Pre-Diagnostic Genome-Wide DNA Methylation in Blood and Risk of Bladder Cancer

Kristina Jordahl | 2018

Research Area(s): Cancer Epidemiology, Genetic Epidemiology



Differential DNA methylation as measured in blood is a promising marker of bladder cancer susceptibility. In fact, established bladder cancer risk factors such as smoking and various germline genetic variants may promote carcinogenesis in bladder tissue through processes that are detectable as differential DNA methylation in blood.


Genome-wide methylation was measured in pre-diagnostic blood samples, using the Illumina Infinium HumanMethylation450 Bead Array, among 440 bladder cancer cases with the transitional cell carcinoma (TCC) subtype and 440 matched controls from the Women’s Health Initiative (WHI) cohort. After normalization and probe filtering, methylation measurements at 361,184 CpG sites remained for each study participant. We used conditional logistic regression models adjusted for potential confounders and for cell type composition to test for associations between the methylation level at each remaining CpG site and bladder cancer risk (Chapter 1). For each of three smoking-associated CpG sites, we conducted a regression-based mediation analysis to assess whether current smoking affects bladder cancer risk through differential methylation at the CpG site, while accounting for the smoking-CpG interaction using the four-way decomposition approach (Chapter 2). Since there are four single nucleotide polymorphisms (SNPs) that are known to be associated with bladder cancer and are also associated with proximal DNA methylation changes, we performed a regression-based, multiple-mediator mediation analysis for each SNP, which allowed us to determine whether the associated methylation changes at CpG sites are a path through which the SNP causes bladder cancer (Chapter 3).

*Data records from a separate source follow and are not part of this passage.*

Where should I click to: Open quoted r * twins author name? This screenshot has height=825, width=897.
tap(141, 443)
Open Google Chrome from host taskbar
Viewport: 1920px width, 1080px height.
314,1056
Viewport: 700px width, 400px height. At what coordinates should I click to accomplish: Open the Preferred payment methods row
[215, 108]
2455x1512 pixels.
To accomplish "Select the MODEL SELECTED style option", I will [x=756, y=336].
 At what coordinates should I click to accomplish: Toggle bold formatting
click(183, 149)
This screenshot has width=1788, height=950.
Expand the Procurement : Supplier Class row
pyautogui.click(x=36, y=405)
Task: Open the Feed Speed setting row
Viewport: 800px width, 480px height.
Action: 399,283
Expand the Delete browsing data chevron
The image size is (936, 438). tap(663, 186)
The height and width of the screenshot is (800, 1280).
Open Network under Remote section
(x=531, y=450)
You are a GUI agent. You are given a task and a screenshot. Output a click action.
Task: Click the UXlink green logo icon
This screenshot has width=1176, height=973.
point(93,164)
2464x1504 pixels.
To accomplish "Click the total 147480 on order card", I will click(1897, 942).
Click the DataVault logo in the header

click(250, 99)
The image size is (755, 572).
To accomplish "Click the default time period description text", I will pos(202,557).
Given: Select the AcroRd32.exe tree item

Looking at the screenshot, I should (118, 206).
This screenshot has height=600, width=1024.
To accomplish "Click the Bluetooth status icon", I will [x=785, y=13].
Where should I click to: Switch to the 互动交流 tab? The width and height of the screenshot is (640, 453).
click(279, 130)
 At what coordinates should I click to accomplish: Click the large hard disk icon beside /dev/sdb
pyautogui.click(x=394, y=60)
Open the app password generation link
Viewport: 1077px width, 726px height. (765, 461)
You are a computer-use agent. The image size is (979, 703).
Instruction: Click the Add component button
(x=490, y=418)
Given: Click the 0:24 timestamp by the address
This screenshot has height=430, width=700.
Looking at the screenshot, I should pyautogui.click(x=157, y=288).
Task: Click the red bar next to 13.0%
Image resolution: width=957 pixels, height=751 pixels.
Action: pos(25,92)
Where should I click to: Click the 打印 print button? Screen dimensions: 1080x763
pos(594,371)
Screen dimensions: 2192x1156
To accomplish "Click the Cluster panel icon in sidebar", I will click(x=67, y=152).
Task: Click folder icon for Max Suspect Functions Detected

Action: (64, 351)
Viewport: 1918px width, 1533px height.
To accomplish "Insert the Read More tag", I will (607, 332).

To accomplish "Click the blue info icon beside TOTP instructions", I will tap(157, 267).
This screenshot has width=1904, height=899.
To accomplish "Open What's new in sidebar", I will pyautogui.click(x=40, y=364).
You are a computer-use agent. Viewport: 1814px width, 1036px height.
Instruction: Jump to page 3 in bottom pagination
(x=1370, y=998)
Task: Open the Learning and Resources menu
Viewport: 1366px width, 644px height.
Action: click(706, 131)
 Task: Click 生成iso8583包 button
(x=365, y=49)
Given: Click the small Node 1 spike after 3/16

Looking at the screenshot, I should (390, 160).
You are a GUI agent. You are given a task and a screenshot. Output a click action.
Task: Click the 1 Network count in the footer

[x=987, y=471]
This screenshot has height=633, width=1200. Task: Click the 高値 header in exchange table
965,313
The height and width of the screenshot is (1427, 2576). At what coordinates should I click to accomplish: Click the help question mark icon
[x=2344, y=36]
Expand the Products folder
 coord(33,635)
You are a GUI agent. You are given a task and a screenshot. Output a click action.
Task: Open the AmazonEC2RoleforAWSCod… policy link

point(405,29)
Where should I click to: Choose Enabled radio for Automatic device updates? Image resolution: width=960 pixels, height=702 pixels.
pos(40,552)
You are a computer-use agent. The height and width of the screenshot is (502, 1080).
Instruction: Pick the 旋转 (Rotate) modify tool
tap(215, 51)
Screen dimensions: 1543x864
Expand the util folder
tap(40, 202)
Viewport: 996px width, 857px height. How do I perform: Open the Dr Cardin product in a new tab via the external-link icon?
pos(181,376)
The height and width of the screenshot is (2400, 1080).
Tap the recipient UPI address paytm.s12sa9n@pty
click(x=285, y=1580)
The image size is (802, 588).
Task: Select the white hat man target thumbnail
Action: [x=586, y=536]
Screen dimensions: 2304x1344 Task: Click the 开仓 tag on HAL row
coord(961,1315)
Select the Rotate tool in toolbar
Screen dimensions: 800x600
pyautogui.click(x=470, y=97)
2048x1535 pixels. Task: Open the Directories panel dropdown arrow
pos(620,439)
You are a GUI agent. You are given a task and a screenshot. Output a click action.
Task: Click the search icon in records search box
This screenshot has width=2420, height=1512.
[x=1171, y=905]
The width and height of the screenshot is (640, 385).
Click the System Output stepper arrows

Increased methylation at cg22748573, located in a CpG island within the 5′-UTR/first exon of the CITED4 gene, was associated with an 82% decreased risk of bladder cancer (OR = 0.18, q-value = 0.05) (Chapter 1). The result was robust to sensitivity analyses accounting for time between enrollment and diagnosis, race, tumor subtype, and secondhand smoke exposure. Most of the excess relative risk (ERR) associated with current smoking for a 30 pack-year smoking history as compared to never smoking was mediated through cg05575921 in an enhancer-like regulatory element within AHRR and cg19859270 in the first exon of GPR15 (Chapter 2). The largest components were the mediated interactions for both cg05575921 (ERR component = 2.29, p = 0.05; percent of ERR = 72%, p = 0.02) and cg19859270 (ERR component = 1.89, p-value = 0.05; percent of ERR = 72%, p-value = 0.04), where the mediated interaction capture the indirect effect of smoking through differential methylation as well as the smoking-CpG interaction. There was little evidence that the effect of smoking on bladder cancer risk is mediated through cg03636183. Though not statistically significant, our results suggest that large proportions of the modest effects of rs401681 (NIE = 1.05; NIE percent = 98.5%) and of rs2294008 (NIE = 1.10; NIE percent = 77.6%) on bladder cancer risk occur through their associated CpG sites (Chapter 3). Based on exploratory analyses, cg27028750, which is located in a long terminal repeat element, may drive the indirect effect for rs401681. The effect of rs2294008 may be primarily mediated by cg24023258 near LY6K and by cg17252645 in LY6D among non-smokers and primarily mediated by cg03405983 and cg17888033 in LYNX1 and by cg06565975 near SLURP1 among smokers. There was little evidence supporting mediation through changes in DNA methylation for the associations of rs8102137 and rs798766 with bladder cancer risk.


While results need to be validated in additional prospective studies, differential methylation in the promoter region of CITED4, as measured in blood, is a promising marker of bladder cancer susceptibility. If confirmed, smoking may have effects on bladder cancer related to changes in AHRR and GPR15 expression. Our results also suggest that for some SNPs associated with bladder cancer, nearby methylation changes may be part of the underlying mechanisms of effect. Supplemental File: As supplementary information, “KM Jordahl Supplementary Table 1-1.xlsx” contains Supplementary Table 1.1 and provides the full results for all 361,184 CpG sites from the genome-wide study of DNA methylation and bladder cancer risk described in Chapter 1.